- _Статья_
- - - - -

В этот вечер, размышляя о религии знака, которая встала перед ним в своей математической наготе, Клодель записал:

«Пусть другие в рядах китайских письмен открывают голову барана, пясти рук, ноги человека, солнце, которое восходит за деревом. Я же исследую в них капканы более безвыходные.

Всякое письмо начинается с черты или линии, которая сама по себе в своей длительности представляет чистый знак личности. Линия или горизонтальна, как всякое явление, которое в одном параллелизме к своей собственной сущности находит достаточное основание бытия; или вертикальна, как дерево, как человек, указывая на действие и утверждая; или наклонна — тогда она обозначает движение и чувство.

Латинская буква имеет в основе линию вертикальную; китайский же знак, думается, избрал первоосновой горизонтальную. Латинская буква властным жестом утверждает, что вещь такова; китайский же знак есть та вещь целиком, которую он знаменует.

И та, и другой — символы. Возьмите, например, цифры: и буквы, и цифры одинаково отвлеченные образы. Но буква в своей сущности аналитична: слово, составляемое из них, есть последовательность утверждений, которые глаз и голос разбирают по слогам.

Китайские знаки представляют, если можно так выразиться, развитие цифры. Слово существует последовательностью букв, знак — соответствием черт.

Разве нельзя себе вообразить, что в этом последнем горизонтальная линия, например, обозначает вид, вертикальная — индивидуальность, извилистые во всем их многообразии — совокупность свойств и устремлений, которые всему придают смысл, точка, висящая в пространстве, какое-нибудь соотношение, которое надо только подразумевать?

- - - - -

- _Записи набора данных_
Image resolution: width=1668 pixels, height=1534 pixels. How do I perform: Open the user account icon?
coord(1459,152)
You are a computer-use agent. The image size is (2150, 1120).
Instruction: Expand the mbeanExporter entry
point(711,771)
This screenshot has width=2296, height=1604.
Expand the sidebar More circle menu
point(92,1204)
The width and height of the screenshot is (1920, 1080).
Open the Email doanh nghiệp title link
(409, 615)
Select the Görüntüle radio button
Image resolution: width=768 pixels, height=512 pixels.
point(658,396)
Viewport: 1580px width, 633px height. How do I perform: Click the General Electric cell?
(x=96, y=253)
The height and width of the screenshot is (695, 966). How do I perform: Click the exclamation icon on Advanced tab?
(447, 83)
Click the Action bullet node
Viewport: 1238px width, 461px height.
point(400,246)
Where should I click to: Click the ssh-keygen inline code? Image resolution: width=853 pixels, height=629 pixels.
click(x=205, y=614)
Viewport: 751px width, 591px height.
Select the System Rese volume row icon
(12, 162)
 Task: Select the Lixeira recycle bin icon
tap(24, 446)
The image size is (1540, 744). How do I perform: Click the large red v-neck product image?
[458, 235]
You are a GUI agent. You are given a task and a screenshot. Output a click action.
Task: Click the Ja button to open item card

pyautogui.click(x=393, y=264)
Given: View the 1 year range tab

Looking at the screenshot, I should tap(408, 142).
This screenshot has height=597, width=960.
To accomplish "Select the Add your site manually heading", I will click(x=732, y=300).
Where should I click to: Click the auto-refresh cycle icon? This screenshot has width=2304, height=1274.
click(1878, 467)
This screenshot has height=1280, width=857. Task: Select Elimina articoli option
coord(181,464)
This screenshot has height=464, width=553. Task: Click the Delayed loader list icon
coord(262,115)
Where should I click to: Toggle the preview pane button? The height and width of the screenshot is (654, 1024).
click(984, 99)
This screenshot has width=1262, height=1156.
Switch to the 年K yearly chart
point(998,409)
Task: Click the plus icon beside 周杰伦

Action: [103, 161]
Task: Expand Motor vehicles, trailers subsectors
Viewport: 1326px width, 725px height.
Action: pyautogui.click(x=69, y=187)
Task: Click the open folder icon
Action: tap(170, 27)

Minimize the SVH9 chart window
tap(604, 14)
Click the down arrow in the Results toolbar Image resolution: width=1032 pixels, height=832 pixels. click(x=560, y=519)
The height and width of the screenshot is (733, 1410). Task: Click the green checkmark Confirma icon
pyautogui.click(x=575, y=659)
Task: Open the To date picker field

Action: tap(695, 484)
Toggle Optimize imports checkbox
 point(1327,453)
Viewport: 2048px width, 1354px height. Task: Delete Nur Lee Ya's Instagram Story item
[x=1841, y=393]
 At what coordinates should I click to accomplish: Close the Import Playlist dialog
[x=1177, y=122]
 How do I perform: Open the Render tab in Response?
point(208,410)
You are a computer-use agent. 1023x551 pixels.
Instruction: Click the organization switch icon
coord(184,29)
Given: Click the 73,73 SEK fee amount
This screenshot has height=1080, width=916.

- - - - -

Продолжите текст о размышлениях Клоделя над китайскими письменами, начав сразу после его последнего предложения.

- _Письменный ответ_
Так, знак китайского письма можно рассматривать как схематическое существо, написанную личность, подобно существу живущему обладающее своей природой, своими свойствами, присущею ему действенностью и внутренними качествами, собственной анатомией и собственным лицом.

Этим объясняется благоговение китайцев перед письмом; самые ничтожные бумажки, отмеченные таинственными знаками, сжигаются с почтением. Знак — это существо; поэтому он священен. Изображение идеи здесь является в известном смысле идолом. Такова основа этой религии знака, свойственной только Китаю».

Составив себе представление о чертеже молитвы и мысленно начертив логический кристалл китайского ума, в гранях которого отражается отвлеченное, Клодель подумал, что следующею ступенью познания Востока должно стать представление о чувствительности — о характере китайского романтизма. Поэтому он отправился осмотреть сады.55

Он шел по черной и жидкой грязи вдоль улицы-канавы и тщательно отмечал все свои впечатления:

Половина четвертого. Белый траур. Небо точно закутано в простыни. Воздух сырой и теплый. Вонь сильная, как динамит. Пахнет маслом, чесноком, жиром, потом, опиумом, мочой, калом и падалью. Стена змеится и вьется; ее хребет из кирпичей и прорезных черепиц напоминает спину пресмыкающегося дракона; нечто вроде головы в клубах дыма заканчивает ее. Это здесь. Он постучался в черную дверцу. Через ряд низких прихожих и узких коридоров он проник в необычайное место.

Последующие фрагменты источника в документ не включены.